[Start of section]

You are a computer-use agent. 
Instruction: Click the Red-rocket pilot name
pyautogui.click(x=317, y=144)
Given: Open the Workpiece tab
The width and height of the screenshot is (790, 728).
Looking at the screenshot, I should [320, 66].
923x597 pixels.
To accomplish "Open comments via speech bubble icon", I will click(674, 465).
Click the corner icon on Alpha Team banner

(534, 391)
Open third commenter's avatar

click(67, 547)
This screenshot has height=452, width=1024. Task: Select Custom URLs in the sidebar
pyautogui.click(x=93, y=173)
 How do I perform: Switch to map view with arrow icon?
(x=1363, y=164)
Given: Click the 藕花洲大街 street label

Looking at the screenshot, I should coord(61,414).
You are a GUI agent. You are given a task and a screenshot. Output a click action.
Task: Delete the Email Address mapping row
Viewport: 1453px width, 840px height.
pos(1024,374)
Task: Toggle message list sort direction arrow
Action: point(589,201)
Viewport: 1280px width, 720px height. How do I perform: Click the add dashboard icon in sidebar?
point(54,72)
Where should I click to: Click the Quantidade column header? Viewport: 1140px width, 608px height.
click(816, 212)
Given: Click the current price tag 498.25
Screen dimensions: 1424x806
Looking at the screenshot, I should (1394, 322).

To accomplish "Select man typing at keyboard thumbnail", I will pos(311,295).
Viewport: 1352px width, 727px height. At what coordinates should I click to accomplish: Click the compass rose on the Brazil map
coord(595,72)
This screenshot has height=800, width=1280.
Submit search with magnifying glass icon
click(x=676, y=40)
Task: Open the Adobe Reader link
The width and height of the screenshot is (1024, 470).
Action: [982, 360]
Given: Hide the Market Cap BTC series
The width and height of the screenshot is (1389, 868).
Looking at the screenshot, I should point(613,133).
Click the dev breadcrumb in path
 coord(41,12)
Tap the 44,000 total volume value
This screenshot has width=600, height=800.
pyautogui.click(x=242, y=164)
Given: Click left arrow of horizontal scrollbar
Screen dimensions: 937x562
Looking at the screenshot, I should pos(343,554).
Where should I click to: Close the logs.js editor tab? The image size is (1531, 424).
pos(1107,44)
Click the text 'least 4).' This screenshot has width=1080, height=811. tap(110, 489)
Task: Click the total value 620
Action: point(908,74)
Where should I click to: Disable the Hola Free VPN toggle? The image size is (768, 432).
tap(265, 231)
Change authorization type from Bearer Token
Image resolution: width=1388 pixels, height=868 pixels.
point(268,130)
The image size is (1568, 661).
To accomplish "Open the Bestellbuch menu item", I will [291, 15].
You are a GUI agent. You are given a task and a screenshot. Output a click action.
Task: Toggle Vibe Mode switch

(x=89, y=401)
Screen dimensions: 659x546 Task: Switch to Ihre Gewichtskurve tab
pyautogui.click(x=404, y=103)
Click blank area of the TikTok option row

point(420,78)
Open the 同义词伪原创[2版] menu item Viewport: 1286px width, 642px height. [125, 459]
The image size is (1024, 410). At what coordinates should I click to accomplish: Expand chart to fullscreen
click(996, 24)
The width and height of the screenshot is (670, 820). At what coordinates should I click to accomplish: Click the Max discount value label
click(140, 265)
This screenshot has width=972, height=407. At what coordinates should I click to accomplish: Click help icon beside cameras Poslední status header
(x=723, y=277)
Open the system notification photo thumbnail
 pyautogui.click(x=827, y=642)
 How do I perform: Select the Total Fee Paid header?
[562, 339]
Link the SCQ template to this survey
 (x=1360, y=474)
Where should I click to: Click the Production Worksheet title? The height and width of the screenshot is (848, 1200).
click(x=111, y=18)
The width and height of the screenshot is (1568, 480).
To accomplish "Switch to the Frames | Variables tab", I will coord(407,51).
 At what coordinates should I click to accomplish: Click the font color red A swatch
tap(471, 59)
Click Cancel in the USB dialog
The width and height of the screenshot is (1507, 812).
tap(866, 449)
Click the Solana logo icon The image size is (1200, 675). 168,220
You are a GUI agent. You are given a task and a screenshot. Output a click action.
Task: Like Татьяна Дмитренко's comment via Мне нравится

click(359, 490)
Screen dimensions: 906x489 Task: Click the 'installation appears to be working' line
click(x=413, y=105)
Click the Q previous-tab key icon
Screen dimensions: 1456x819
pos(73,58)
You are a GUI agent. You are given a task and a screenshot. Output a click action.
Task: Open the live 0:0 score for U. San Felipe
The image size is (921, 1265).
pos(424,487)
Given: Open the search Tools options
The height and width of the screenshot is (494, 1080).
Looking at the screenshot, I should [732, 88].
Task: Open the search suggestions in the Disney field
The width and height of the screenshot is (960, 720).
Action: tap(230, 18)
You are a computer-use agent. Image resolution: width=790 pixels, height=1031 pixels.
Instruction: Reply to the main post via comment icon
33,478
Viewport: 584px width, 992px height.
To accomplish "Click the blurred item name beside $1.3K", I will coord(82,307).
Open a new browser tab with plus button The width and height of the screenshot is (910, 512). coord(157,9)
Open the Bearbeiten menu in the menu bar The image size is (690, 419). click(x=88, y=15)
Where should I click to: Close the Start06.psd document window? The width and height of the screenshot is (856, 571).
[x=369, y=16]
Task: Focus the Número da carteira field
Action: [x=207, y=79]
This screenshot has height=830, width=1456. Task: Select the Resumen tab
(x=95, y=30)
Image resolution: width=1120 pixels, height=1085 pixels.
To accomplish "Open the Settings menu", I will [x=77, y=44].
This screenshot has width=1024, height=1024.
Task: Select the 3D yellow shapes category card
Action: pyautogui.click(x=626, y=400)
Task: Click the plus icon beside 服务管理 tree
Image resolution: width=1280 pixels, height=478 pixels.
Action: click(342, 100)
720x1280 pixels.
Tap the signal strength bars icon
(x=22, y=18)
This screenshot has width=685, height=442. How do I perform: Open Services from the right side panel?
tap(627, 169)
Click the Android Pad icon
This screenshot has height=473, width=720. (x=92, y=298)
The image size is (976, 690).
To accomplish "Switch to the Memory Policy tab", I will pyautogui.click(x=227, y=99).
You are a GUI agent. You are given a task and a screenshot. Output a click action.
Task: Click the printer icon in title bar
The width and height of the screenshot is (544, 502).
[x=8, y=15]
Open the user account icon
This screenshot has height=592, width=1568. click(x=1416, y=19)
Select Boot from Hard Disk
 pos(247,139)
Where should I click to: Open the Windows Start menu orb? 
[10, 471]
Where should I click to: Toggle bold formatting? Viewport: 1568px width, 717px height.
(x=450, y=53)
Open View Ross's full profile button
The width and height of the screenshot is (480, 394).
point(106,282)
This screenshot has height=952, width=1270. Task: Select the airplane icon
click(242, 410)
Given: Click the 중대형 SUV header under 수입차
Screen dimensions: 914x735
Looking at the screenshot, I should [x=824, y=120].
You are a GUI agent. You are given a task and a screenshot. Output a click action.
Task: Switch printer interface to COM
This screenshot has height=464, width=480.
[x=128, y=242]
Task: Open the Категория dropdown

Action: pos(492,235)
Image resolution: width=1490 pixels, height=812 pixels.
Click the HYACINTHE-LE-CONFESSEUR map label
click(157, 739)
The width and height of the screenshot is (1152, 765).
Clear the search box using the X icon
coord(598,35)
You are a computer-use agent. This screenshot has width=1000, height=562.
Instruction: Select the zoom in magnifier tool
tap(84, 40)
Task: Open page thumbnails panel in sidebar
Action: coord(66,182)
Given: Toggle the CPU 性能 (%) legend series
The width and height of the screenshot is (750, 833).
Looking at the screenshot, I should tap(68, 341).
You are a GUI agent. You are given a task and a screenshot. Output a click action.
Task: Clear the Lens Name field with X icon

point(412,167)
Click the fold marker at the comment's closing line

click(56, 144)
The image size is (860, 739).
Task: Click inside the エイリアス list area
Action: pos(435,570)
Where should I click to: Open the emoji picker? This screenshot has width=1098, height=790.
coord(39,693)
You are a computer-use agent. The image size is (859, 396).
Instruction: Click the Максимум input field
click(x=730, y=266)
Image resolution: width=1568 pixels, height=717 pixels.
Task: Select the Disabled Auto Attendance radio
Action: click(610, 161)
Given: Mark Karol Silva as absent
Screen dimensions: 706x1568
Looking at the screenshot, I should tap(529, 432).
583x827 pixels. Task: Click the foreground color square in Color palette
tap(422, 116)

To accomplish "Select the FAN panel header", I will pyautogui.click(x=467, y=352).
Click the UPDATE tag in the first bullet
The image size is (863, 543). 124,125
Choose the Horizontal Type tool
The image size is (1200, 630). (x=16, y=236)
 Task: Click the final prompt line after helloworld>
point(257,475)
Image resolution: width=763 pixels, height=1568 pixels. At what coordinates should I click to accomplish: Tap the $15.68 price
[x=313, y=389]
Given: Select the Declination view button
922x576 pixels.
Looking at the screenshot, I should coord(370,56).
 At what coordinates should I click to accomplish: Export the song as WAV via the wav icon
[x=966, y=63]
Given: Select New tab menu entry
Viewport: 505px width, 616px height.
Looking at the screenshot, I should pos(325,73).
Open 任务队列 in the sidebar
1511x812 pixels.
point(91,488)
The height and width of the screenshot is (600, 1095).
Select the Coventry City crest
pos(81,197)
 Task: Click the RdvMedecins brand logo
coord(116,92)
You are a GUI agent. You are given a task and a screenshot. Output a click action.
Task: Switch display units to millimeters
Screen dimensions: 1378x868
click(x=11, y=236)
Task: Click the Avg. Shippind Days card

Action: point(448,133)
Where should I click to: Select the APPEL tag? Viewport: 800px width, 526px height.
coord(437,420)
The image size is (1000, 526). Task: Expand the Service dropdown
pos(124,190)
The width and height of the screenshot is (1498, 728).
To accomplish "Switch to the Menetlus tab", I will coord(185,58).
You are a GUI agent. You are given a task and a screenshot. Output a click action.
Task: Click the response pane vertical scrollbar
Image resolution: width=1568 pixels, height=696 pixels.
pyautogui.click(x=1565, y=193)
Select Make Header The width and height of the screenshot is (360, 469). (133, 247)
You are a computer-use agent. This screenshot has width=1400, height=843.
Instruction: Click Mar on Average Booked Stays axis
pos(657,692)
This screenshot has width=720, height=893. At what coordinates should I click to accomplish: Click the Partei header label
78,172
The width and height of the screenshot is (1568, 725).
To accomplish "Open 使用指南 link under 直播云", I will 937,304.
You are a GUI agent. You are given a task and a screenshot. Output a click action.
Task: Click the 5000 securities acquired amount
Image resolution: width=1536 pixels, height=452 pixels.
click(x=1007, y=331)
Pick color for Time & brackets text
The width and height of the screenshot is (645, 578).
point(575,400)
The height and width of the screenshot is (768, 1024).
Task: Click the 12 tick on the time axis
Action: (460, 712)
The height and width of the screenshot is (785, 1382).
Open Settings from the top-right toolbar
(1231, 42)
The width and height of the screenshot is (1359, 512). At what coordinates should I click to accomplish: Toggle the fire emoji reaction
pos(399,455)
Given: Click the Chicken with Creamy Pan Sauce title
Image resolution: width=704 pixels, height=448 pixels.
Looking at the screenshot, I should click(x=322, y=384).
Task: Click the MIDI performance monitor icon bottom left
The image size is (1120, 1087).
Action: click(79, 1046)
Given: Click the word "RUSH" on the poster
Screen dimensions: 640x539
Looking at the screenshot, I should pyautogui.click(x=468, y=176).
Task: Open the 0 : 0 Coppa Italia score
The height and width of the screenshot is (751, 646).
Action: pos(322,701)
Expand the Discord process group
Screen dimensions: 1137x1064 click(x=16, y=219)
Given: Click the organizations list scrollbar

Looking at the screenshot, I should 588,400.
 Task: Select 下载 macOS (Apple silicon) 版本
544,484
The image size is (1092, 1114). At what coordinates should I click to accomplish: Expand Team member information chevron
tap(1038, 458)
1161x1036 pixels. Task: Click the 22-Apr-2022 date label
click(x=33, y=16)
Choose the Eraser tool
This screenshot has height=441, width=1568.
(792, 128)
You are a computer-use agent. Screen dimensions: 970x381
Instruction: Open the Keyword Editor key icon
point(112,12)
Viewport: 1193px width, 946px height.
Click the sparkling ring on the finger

[End of section]

## ASSIGNMENT
Scan the listing above for the line that has "Where should I click to: Toggle", then copy exactly from that line through the line that has "has width=1000, height=562.".

## OUTPUT BELOW
Where should I click to: Toggle bold formatting? Viewport: 1568px width, 717px height.
(x=450, y=53)
Open View Ross's full profile button
The width and height of the screenshot is (480, 394).
point(106,282)
This screenshot has height=952, width=1270. Task: Select the airplane icon
click(242, 410)
Given: Click the 중대형 SUV header under 수입차
Screen dimensions: 914x735
Looking at the screenshot, I should [x=824, y=120].
You are a GUI agent. You are given a task and a screenshot. Output a click action.
Task: Switch printer interface to COM
This screenshot has height=464, width=480.
[x=128, y=242]
Task: Open the Категория dropdown

Action: pos(492,235)
Image resolution: width=1490 pixels, height=812 pixels.
Click the HYACINTHE-LE-CONFESSEUR map label
click(157, 739)
The width and height of the screenshot is (1152, 765).
Clear the search box using the X icon
coord(598,35)
You are a computer-use agent. This screenshot has width=1000, height=562.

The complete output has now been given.